The first move in most NDA breach cases is seeking an injunction — a court order requiring the breaching party to stop disclosing the information immediately. Under the Defend Trade Secrets Act, a court can issue an injunction to prevent actual or threatened misappropriation of trade secrets. The statute does include a limit: the injunction cannot prevent someone from taking a new job, and any conditions on future employment must be based on evidence of a real threat, not just the fact that the person has knowledge in their head.8Office of the Law Revision Counsel. 18 USC 1836 – Civil Proceedings
Beyond stopping the leak, the injured party can recover money. Compensatory damages cover actual losses caused by the breach — lost revenue, diminished market value of the trade secret, or the profits the breaching party earned from misusing the information. When these are hard to calculate, courts can impose a reasonable royalty as an alternative measure, essentially billing the breaching party for what a legitimate license would have cost.8Office of the Law Revision Counsel. 18 USC 1836 – Civil Proceedings
For willful and malicious misappropriation, a court can double the compensatory damages as an exemplary (punitive) award. The statute caps this at two times the compensatory amount. Attorney fees can also be awarded to the prevailing party when the misappropriation was willful or when a claim was brought in bad faith.8Office of the Law Revision Counsel. 18 USC 1836 – Civil Proceedings
Many NDAs include a liquidated damages clause setting a fixed dollar amount owed for a breach. These clauses can be useful because proving the actual financial harm from a leak is often difficult. Courts will enforce them, but only if the amount is a reasonable estimate of the anticipated harm and the actual damages would be hard to calculate. A $50,000 liquidated damages figure in an NDA protecting a multimillion-dollar trade secret is likely reasonable. The same figure in a contract covering routine, low-value business information may look like a punishment rather than a genuine damage estimate.

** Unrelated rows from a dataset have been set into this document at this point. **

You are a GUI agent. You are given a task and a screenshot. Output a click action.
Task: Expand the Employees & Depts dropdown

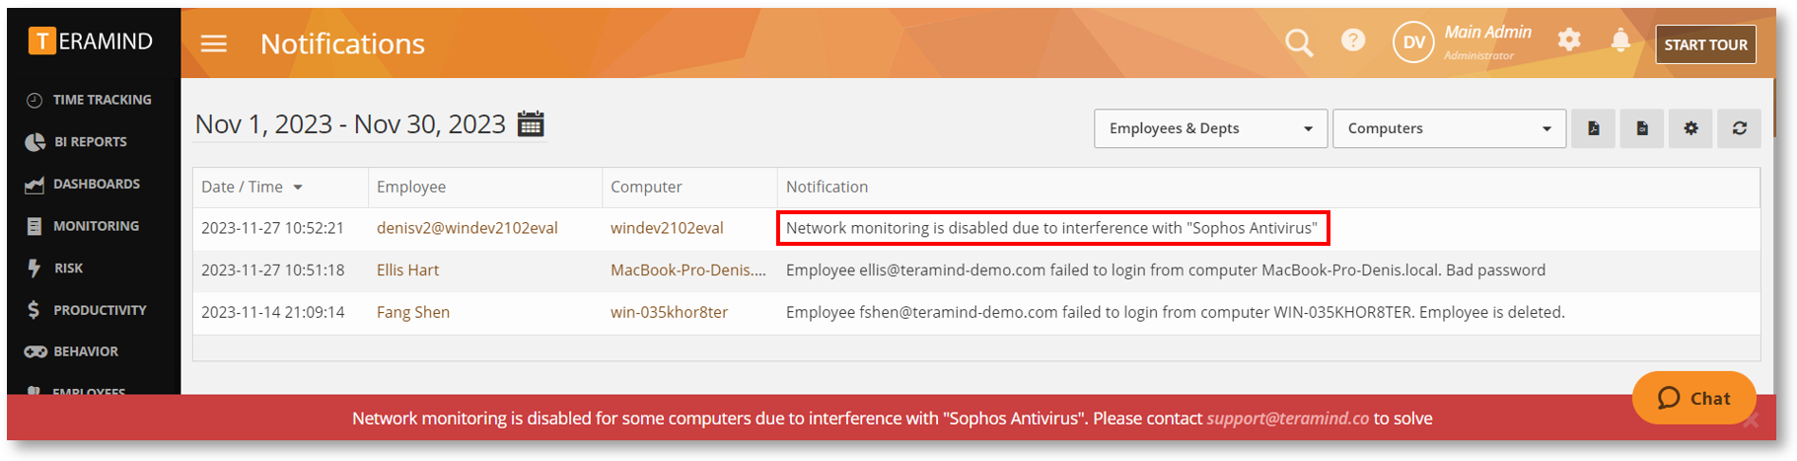tap(1210, 128)
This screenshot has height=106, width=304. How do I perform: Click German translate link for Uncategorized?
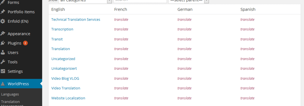pyautogui.click(x=184, y=59)
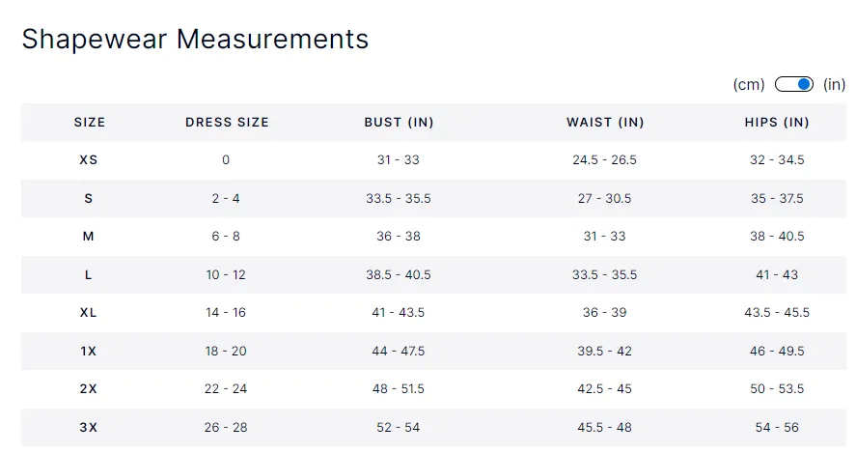This screenshot has width=856, height=453.
Task: Select the XL size row label
Action: pos(89,313)
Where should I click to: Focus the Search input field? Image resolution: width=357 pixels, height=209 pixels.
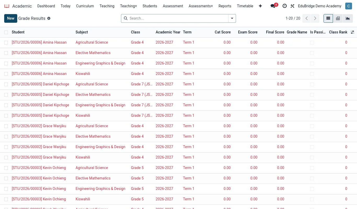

Courts look at substance, not labels. Calling something “liquidated damages” in the contract does not make it enforceable if the amount is wildly disproportionate to any realistic loss. If a court finds the clause is really a penalty designed to scare the other party into compliance rather than approximate actual harm, the clause gets thrown out. At that point, the injured party falls back on proving actual damages — which is exactly the difficult exercise the liquidated damages clause was supposed to avoid.
Attorney fees to draft or review a standard NDA typically run between $100 and $600, depending on complexity and the attorney’s market. A simple one-way employee NDA at the lower end; a mutual NDA for a complex joint venture with heavily negotiated terms at the higher end. Templates are widely available for free or a few dollars, but a template that doesn’t match your actual situation can create more problems than it solves — particularly around the definition of confidential information and the exclusions.
NDAs do not legally require notarization, but some parties request it to add an extra layer of authentication. Notary fees for a standard acknowledgment are modest, generally falling between $5 and $10 in most jurisdictions, though some states allow fees up to $25 and a handful set no statutory cap at all. Remote online notarization, available in most states, can cost slightly more.